EXERCISE DATA:

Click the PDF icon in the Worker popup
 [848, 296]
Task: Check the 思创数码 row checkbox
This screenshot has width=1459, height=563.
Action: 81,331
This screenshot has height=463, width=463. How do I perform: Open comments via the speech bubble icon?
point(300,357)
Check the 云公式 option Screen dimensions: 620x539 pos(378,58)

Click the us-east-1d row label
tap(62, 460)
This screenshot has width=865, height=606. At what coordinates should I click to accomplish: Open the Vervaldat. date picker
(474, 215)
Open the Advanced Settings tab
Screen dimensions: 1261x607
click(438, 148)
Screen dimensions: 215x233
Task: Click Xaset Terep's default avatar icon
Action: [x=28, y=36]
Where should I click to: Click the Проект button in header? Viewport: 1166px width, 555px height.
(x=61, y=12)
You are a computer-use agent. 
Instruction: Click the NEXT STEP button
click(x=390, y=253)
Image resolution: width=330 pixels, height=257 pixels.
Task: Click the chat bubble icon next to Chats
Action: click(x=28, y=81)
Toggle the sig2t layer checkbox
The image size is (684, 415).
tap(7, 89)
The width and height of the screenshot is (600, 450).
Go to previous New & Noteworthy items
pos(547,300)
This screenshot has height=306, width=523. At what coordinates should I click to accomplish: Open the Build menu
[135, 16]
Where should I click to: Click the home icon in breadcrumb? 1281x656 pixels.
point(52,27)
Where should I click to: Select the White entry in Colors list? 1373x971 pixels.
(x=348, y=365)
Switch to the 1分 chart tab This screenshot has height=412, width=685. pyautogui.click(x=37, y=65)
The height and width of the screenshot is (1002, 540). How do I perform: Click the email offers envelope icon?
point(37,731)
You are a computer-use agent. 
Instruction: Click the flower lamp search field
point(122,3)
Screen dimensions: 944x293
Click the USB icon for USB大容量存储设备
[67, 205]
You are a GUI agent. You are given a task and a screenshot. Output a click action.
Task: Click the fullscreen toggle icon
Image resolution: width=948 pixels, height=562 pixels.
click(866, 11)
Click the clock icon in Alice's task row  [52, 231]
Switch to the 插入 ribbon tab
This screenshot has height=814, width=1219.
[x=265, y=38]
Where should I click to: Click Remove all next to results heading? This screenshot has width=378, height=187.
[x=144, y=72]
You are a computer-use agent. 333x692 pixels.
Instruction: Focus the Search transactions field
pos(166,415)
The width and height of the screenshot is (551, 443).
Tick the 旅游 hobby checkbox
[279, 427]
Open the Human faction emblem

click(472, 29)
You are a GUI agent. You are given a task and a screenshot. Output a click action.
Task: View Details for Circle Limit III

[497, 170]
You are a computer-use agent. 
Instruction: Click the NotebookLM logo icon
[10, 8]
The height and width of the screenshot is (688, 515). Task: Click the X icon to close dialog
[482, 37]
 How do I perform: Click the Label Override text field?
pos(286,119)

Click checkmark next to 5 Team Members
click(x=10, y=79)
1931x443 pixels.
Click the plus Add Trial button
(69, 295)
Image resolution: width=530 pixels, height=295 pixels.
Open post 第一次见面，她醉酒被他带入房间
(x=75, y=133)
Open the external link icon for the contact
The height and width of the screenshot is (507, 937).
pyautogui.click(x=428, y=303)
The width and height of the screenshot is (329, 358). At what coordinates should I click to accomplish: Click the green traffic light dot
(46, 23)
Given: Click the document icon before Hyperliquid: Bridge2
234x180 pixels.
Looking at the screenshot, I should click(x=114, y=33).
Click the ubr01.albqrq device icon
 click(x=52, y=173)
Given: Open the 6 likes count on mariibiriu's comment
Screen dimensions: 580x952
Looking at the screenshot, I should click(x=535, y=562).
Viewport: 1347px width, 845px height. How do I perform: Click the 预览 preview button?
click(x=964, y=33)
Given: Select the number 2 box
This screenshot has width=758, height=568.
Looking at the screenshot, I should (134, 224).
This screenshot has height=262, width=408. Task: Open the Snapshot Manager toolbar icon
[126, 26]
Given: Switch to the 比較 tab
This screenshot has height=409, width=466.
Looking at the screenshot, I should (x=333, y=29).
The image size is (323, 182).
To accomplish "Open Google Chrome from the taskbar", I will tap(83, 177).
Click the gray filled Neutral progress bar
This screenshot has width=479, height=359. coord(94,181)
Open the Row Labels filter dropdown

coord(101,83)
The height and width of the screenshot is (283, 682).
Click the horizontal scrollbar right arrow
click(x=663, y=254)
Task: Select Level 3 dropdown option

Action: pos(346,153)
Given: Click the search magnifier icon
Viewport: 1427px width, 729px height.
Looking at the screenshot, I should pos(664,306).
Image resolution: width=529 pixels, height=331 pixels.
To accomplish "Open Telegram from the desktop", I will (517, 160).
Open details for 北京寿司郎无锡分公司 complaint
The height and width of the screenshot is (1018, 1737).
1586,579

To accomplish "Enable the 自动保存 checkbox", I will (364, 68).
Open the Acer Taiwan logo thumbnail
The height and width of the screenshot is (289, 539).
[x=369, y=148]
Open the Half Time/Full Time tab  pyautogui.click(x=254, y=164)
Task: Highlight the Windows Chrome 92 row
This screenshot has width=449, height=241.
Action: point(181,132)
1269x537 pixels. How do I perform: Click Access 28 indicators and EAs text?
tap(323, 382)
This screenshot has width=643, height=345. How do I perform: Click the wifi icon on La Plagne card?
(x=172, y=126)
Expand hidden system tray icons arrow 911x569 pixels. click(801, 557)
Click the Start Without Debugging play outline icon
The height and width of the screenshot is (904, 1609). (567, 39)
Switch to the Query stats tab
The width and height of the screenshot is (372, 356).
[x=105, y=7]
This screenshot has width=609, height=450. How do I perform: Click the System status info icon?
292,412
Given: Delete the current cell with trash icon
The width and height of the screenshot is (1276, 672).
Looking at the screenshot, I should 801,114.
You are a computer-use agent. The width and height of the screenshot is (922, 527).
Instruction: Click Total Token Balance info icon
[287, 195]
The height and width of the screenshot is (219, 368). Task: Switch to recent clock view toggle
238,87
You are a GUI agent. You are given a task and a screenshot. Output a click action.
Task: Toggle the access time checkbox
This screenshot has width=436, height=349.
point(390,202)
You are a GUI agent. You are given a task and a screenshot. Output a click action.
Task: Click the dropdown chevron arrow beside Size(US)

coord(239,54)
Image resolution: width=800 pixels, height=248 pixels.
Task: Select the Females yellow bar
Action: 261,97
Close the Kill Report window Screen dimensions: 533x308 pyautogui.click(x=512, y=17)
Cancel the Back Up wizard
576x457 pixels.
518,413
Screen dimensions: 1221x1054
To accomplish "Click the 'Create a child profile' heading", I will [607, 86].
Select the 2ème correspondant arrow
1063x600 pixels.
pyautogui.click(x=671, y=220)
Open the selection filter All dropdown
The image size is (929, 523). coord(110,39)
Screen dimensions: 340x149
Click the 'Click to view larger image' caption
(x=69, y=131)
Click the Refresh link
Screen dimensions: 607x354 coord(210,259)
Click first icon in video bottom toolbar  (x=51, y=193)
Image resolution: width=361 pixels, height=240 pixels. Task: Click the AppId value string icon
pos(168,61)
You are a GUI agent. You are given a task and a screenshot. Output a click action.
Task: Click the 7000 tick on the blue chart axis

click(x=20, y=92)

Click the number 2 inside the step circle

BRIEF:
Take from the listing every line in which the word "number" appears.

RESPONSE TO THE TASK:
Given: Select the number 2 box
Click the number 2 inside the step circle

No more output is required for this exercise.